Flask Starter
This is a Python template developed using Flask and a Micro-services architecture.
There are 3 micro-services:
- candidates_backend - Handles all the operations related to users candidates
- users_backend - Handles application users
- frontend - Application user interface
Run the application locally
Within each micro-service you will find another readme file to run each service using python commands. There is also another option to have the application up and running using docker compose.
DB container build
Candidates and users micro-services are having their own DB container in this example. To build those and have them available you can use docker compose.
cd candidates_backend
docker-compose build db
The same command can be applied to the Users micro-service
Server build
Each micro-service is having a server
docker compose service definition
cd candidates_backend
docker-compose build server
Run
To run each service, just run
cd candidates_backend
docker-compose run server
Local Kubernetes Cluster
Docker compose can be nice for local development of one of the micro-services. But if you want to bring up the entire app and need to change multiple micro-services it would be better to setup the application in a local kubernetes cluster.
kubernetes
directory within the project is having a local
and dev
directory within it. dev
directory is being used
for AWS
deployment.
Let's setup our local cluster using minikube
brew install minikube
If you are not using macOS, you can check the minikube installation instructions here.
When minikube
installation is completed, start the cluster with:
minikube start
To deploy the application containers to our local cluster we need to first create a namespace.
cd kubernetes
kubectl apply -f namespace.yaml
Local kubernetes
configuration files are having the image pull configuration as never pull.
This will instruct kuberenetes
to search for the images in the local docker registry.
minikube
is using it's local docker daemon, so is not going to find the images we build in the previous steps.
To switch your docker daemon to use the minikube
one do:
eval $(minikube docker-env)
After that build the required images again on the same terminal.
Finally, to deploy the containers into the cluster run:
cd kuberenetes/local
kubectl apply -f . --recursive
To get the URL to access the application
minikube service frontend-service -n flask-starter --url
Deploy to AWS EKS from ECR via CircleCI 2.0
Cluster creation with Terraform
To deploy the application into AWS Elastic Kubernetes Service(EKS) we first need to create the cluster.
To do that, we have some terraform scripts on terraform_setup
directory.
To be able to use these terraform scripts you need to have AWS CLI
installed and configured:
$ aws configure
AWS Access Key ID [None]: <YOUR_AWS_ACCESS_KEY_ID>
AWS Secret Access Key [None]: <YOUR_AWS_SECRET_ACCESS_KEY>
Default region name [None]: <YOUR_AWS_REGION>
Default output format [None]: json
This enables Terraform access to the configuration file and performs operations on your behalf with these security credentials.

■ Work item A
For each statement, answer yes or no according to the Flask Starter text, and quote the words that decide it: (i) The project has three micro-services. (ii) Docker compose is recommended for bringing up the entire app when multiple micro-services need changes. (iii) A namespace must be created before the application containers are deployed to the local cluster.
The rows that follow are unrelated to the Flask Starter text.

■ Source data
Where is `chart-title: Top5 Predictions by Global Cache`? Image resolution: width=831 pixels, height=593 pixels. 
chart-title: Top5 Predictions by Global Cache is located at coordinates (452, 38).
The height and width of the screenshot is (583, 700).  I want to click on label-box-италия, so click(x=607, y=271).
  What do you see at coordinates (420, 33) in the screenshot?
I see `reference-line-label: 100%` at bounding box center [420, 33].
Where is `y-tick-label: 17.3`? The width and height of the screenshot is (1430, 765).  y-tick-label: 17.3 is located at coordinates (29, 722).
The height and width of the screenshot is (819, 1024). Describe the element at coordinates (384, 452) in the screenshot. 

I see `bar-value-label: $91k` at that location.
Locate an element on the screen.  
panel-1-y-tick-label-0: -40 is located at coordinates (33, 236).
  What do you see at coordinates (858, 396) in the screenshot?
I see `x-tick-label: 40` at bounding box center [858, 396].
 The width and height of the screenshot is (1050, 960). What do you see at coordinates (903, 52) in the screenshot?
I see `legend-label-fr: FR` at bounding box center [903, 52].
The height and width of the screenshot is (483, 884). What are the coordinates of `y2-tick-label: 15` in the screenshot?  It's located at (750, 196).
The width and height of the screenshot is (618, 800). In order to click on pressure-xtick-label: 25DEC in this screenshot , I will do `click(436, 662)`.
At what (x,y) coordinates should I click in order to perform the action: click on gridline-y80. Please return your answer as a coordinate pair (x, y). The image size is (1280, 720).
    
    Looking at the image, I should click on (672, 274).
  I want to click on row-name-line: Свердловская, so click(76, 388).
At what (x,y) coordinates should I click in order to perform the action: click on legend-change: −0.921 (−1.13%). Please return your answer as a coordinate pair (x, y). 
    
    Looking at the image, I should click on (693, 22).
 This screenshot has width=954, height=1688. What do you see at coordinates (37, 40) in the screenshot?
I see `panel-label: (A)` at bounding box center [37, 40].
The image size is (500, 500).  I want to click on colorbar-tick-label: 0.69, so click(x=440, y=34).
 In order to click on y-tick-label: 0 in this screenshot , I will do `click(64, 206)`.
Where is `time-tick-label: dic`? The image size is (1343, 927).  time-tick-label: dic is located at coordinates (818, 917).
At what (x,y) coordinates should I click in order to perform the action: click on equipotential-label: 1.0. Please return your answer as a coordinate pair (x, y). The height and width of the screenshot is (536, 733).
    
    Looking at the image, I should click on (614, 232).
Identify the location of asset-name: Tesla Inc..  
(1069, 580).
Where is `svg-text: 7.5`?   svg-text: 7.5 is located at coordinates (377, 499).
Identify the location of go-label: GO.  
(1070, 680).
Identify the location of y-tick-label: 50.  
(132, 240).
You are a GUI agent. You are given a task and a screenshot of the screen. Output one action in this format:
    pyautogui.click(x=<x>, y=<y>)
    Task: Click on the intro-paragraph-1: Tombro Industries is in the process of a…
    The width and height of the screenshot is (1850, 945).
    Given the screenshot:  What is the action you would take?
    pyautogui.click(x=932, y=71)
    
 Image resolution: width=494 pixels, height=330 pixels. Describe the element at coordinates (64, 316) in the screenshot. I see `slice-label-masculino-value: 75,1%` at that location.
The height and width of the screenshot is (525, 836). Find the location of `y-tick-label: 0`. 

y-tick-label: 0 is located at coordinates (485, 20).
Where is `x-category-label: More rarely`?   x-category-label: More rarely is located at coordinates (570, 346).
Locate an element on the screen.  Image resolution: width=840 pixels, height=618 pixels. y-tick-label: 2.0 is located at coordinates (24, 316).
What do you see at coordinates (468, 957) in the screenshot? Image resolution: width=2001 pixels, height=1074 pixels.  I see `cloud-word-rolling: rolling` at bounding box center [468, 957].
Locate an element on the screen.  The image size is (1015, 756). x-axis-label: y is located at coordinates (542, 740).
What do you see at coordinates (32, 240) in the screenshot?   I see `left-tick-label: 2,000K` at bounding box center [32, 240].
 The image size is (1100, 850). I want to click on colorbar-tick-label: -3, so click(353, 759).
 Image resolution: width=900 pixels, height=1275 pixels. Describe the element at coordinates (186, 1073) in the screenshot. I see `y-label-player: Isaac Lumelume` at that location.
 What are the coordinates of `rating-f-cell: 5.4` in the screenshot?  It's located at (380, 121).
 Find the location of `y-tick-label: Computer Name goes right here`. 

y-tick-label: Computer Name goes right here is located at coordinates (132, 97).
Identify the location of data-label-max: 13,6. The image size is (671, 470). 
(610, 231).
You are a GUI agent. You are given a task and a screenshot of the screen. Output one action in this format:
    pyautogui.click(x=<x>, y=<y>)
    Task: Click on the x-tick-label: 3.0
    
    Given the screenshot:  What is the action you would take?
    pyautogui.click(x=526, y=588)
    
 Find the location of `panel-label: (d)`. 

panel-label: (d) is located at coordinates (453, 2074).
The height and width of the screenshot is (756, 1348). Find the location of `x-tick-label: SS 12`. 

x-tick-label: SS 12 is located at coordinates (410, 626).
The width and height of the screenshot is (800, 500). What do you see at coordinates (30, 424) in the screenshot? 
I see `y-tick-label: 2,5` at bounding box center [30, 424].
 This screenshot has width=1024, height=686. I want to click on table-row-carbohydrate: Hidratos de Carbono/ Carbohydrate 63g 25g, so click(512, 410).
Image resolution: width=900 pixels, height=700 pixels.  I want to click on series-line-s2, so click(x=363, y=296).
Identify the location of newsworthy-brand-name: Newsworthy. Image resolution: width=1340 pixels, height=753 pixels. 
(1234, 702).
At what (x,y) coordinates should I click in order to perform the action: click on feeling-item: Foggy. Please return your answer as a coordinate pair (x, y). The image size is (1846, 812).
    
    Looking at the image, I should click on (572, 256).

■ Work item B
Rewrite the rows from the first one down through the line containing "The width and height of the screenshot is (618, 800).", replacing "Where is" with "Find" and keeping everything else unchanged.

■ Written solution A
(i) Yes: "There are 3 micro-services:"
(ii) No: "it would be better to setup the application in a local kubernetes cluster."
(iii) Yes: "To deploy the application containers to our local cluster we need to first create a namespace."

■ Written solution B
Find `chart-title: Top5 Predictions by Global Cache`? Image resolution: width=831 pixels, height=593 pixels. 
chart-title: Top5 Predictions by Global Cache is located at coordinates (452, 38).
The height and width of the screenshot is (583, 700).  I want to click on label-box-италия, so click(x=607, y=271).
  What do you see at coordinates (420, 33) in the screenshot?
I see `reference-line-label: 100%` at bounding box center [420, 33].
Find `y-tick-label: 17.3`? The width and height of the screenshot is (1430, 765).  y-tick-label: 17.3 is located at coordinates (29, 722).
The height and width of the screenshot is (819, 1024). Describe the element at coordinates (384, 452) in the screenshot. 

I see `bar-value-label: $91k` at that location.
Locate an element on the screen.  
panel-1-y-tick-label-0: -40 is located at coordinates (33, 236).
  What do you see at coordinates (858, 396) in the screenshot?
I see `x-tick-label: 40` at bounding box center [858, 396].
 The width and height of the screenshot is (1050, 960). What do you see at coordinates (903, 52) in the screenshot?
I see `legend-label-fr: FR` at bounding box center [903, 52].
The height and width of the screenshot is (483, 884). What are the coordinates of `y2-tick-label: 15` in the screenshot?  It's located at (750, 196).
The width and height of the screenshot is (618, 800). In order to click on pressure-xtick-label: 25DEC in this screenshot , I will do `click(436, 662)`.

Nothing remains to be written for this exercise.